__Exercise instructions__.
When you reach the line that contains "Instruction: Open 告警管理" in the data below, start reproducing lines exactly, and stop after the line that contains "Image resolution: width=868 pixels, height=589".

__Given entries__.
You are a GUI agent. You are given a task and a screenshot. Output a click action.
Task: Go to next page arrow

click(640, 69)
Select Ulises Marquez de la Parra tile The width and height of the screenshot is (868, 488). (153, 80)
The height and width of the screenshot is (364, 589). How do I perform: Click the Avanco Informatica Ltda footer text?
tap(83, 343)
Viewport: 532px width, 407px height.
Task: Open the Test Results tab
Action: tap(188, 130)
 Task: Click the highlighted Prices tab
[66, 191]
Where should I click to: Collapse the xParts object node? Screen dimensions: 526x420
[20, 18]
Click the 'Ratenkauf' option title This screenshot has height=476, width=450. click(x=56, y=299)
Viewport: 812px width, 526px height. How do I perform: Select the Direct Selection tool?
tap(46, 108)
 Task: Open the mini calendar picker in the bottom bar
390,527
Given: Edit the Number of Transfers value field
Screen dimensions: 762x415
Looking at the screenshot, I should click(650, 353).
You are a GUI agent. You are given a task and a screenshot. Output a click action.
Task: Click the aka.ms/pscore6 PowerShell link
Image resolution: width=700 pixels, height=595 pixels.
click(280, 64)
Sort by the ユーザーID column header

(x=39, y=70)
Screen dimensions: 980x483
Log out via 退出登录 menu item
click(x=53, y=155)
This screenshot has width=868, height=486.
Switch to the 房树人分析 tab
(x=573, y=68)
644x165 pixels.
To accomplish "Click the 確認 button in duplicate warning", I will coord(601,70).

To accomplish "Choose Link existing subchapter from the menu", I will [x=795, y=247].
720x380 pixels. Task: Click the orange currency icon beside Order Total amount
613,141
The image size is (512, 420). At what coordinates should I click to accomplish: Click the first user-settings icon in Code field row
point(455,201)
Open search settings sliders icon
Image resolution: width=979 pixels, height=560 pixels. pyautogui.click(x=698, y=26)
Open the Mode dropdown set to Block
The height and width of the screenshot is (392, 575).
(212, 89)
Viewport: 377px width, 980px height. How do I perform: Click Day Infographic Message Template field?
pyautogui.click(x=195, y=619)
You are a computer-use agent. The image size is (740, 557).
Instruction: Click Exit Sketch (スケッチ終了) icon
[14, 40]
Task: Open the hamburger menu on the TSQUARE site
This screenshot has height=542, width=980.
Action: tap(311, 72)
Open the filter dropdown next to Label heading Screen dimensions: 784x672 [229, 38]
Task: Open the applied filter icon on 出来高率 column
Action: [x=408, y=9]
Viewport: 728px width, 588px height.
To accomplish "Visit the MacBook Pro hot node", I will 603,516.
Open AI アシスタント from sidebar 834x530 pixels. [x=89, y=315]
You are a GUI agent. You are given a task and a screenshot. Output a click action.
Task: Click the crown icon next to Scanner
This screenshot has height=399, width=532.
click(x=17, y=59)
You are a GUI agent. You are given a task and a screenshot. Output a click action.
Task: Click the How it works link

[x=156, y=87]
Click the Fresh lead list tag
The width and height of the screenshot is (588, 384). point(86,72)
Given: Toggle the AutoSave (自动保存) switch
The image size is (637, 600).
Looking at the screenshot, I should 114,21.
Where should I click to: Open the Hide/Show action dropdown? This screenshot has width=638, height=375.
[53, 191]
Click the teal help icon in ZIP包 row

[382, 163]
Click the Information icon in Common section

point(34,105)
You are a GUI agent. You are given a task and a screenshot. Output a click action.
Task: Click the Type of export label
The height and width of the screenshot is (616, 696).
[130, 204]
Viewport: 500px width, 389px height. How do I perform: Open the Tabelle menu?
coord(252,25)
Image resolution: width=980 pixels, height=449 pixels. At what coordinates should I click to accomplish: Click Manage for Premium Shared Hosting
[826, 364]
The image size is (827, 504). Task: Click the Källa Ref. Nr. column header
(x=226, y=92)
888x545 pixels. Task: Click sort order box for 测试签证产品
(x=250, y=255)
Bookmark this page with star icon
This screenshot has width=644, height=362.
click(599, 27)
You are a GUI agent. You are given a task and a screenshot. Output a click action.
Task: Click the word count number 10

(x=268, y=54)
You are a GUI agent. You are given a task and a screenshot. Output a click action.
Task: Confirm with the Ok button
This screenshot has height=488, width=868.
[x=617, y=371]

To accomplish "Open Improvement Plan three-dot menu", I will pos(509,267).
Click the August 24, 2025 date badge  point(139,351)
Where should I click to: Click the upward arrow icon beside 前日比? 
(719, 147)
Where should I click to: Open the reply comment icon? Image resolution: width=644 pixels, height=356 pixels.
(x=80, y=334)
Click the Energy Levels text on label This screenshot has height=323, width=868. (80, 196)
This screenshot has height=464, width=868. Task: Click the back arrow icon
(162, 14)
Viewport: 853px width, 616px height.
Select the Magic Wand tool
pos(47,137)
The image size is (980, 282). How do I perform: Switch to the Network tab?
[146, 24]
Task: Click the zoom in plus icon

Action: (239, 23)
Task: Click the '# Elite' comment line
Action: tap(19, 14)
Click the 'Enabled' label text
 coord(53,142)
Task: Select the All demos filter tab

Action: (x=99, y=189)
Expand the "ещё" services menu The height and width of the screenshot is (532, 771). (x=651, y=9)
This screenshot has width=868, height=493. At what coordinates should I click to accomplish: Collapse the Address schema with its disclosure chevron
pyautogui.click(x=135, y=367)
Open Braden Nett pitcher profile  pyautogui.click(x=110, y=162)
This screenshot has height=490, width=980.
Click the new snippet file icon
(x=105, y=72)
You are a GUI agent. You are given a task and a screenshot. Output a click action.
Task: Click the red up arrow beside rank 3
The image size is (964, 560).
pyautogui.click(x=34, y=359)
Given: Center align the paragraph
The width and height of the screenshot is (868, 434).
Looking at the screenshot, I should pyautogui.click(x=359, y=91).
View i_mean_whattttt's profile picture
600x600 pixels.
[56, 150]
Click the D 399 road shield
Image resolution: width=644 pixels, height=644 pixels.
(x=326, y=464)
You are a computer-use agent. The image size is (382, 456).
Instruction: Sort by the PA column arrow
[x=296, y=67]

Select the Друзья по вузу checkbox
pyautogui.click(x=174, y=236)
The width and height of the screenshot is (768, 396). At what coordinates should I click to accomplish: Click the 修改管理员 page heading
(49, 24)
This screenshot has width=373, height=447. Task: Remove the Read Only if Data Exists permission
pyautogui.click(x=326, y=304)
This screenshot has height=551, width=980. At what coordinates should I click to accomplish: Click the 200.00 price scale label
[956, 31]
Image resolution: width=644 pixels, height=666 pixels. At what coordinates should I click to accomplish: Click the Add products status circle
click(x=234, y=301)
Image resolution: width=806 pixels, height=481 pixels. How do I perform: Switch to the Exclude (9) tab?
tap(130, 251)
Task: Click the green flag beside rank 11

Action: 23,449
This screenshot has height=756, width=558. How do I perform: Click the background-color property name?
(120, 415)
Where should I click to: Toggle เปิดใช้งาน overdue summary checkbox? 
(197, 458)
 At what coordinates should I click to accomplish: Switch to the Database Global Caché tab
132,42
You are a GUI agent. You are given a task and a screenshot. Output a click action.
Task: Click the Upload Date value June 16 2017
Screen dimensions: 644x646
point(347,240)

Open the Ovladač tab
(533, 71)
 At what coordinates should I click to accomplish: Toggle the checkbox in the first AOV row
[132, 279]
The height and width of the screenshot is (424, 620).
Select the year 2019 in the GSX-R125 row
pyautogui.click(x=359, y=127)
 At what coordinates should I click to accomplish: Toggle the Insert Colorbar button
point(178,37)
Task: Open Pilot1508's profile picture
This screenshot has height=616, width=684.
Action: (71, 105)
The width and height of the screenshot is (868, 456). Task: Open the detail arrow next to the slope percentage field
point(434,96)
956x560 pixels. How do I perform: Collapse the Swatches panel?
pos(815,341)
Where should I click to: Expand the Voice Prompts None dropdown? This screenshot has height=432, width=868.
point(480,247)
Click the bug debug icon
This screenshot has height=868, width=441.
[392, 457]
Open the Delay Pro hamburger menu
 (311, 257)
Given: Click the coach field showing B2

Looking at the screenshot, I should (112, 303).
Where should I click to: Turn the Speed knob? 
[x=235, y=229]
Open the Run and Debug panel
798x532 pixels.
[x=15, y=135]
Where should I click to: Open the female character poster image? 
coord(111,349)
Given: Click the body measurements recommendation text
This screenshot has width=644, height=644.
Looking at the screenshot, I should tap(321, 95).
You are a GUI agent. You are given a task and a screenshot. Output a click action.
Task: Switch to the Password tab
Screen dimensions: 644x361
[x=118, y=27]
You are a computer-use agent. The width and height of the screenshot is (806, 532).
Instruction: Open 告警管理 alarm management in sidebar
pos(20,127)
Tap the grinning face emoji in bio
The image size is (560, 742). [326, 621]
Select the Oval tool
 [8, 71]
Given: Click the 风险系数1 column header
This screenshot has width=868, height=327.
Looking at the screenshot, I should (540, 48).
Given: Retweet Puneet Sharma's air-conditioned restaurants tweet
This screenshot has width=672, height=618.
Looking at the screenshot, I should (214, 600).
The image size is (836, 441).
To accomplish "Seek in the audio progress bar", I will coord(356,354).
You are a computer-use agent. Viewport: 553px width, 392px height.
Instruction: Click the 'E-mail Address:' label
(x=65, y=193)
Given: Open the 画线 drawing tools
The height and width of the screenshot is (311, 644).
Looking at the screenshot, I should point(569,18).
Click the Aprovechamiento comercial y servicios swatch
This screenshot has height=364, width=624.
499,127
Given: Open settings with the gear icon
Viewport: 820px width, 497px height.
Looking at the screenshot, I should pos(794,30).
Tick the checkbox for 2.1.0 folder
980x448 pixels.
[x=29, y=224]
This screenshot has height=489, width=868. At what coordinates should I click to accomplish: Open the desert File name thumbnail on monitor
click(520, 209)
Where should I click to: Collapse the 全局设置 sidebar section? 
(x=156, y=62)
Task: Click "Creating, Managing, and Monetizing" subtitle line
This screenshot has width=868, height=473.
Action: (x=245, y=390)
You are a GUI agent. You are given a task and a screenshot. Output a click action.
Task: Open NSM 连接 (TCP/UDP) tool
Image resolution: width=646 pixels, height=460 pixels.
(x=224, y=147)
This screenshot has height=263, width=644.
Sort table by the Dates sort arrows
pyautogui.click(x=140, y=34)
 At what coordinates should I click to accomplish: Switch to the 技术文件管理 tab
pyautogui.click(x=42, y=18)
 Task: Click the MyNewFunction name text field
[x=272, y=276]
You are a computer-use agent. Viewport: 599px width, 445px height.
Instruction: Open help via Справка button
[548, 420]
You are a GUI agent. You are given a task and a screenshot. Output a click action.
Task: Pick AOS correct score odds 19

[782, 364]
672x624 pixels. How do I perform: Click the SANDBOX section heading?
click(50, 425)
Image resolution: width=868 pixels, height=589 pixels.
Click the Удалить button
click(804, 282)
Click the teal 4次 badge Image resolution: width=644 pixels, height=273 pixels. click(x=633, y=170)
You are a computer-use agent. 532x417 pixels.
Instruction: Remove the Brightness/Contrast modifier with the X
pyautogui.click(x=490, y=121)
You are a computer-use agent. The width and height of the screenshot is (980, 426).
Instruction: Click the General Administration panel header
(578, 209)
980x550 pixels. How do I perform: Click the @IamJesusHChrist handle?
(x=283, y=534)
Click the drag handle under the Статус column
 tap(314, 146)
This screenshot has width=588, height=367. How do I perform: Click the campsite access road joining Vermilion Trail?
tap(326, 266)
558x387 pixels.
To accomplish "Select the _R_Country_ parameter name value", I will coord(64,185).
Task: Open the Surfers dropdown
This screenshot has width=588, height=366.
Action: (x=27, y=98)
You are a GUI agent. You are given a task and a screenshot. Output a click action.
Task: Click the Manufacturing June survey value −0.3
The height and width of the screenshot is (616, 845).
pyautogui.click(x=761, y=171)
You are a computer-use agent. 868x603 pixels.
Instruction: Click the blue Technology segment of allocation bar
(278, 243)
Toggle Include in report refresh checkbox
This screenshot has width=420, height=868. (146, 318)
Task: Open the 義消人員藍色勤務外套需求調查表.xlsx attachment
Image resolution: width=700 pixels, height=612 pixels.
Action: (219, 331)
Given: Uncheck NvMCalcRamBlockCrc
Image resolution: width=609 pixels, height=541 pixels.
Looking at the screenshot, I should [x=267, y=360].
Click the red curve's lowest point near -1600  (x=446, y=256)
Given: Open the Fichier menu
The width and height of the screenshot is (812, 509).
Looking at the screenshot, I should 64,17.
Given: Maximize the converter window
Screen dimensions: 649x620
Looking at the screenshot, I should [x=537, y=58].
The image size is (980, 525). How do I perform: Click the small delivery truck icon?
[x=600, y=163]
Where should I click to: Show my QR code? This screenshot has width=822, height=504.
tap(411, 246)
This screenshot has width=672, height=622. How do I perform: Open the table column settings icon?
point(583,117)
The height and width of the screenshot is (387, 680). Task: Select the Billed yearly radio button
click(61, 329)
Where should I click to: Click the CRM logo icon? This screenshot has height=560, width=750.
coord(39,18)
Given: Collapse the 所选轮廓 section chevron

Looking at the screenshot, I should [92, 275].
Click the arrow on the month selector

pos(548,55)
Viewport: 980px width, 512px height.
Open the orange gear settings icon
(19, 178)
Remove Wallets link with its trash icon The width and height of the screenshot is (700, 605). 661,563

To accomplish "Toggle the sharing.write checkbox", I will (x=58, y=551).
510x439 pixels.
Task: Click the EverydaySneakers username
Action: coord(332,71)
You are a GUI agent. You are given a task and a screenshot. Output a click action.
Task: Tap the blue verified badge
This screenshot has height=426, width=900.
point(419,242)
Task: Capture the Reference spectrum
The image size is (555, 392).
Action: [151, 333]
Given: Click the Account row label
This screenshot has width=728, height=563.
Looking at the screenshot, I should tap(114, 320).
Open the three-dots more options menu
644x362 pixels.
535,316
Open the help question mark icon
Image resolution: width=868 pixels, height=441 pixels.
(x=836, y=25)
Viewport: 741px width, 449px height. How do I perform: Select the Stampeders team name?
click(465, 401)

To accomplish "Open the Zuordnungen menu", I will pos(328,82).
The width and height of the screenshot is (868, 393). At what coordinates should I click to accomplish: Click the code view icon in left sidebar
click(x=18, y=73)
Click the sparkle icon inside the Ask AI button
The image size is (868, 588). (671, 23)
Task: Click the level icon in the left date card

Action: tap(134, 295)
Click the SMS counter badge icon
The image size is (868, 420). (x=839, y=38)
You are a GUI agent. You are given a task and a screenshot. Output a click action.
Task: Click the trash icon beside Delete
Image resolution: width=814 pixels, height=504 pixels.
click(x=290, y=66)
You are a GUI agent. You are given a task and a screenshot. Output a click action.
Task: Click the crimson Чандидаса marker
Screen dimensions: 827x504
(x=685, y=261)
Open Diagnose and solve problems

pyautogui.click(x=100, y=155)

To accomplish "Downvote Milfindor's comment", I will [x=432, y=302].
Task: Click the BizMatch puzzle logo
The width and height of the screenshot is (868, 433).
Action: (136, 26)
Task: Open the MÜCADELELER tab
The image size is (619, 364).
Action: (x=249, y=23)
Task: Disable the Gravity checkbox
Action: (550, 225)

__Answer for the task__.
Instruction: Open 告警管理 alarm management in sidebar
pos(20,127)
Tap the grinning face emoji in bio
The image size is (560, 742). [326, 621]
Select the Oval tool
 [8, 71]
Given: Click the 风险系数1 column header
This screenshot has width=868, height=327.
Looking at the screenshot, I should (540, 48).
Given: Retweet Puneet Sharma's air-conditioned restaurants tweet
This screenshot has width=672, height=618.
Looking at the screenshot, I should (214, 600).
The image size is (836, 441).
To accomplish "Seek in the audio progress bar", I will coord(356,354).
You are a computer-use agent. Viewport: 553px width, 392px height.
Instruction: Click the 'E-mail Address:' label
(x=65, y=193)
Given: Open the 画线 drawing tools
The height and width of the screenshot is (311, 644).
Looking at the screenshot, I should point(569,18).
Click the Aprovechamiento comercial y servicios swatch
This screenshot has height=364, width=624.
499,127
Given: Open settings with the gear icon
Viewport: 820px width, 497px height.
Looking at the screenshot, I should pos(794,30).
Tick the checkbox for 2.1.0 folder
980x448 pixels.
[x=29, y=224]
This screenshot has height=489, width=868. At what coordinates should I click to accomplish: Open the desert File name thumbnail on monitor
click(520, 209)
Where should I click to: Collapse the 全局设置 sidebar section? 
(x=156, y=62)
Task: Click "Creating, Managing, and Monetizing" subtitle line
This screenshot has width=868, height=473.
Action: (x=245, y=390)
You are a GUI agent. You are given a task and a screenshot. Output a click action.
Task: Open NSM 连接 (TCP/UDP) tool
Image resolution: width=646 pixels, height=460 pixels.
(x=224, y=147)
This screenshot has height=263, width=644.
Sort table by the Dates sort arrows
pyautogui.click(x=140, y=34)
 At what coordinates should I click to accomplish: Switch to the 技术文件管理 tab
pyautogui.click(x=42, y=18)
 Task: Click the MyNewFunction name text field
[x=272, y=276]
You are a computer-use agent. Viewport: 599px width, 445px height.
Instruction: Open help via Справка button
[548, 420]
You are a GUI agent. You are given a task and a screenshot. Output a click action.
Task: Pick AOS correct score odds 19

[782, 364]
672x624 pixels. How do I perform: Click the SANDBOX section heading?
click(50, 425)
Image resolution: width=868 pixels, height=589 pixels.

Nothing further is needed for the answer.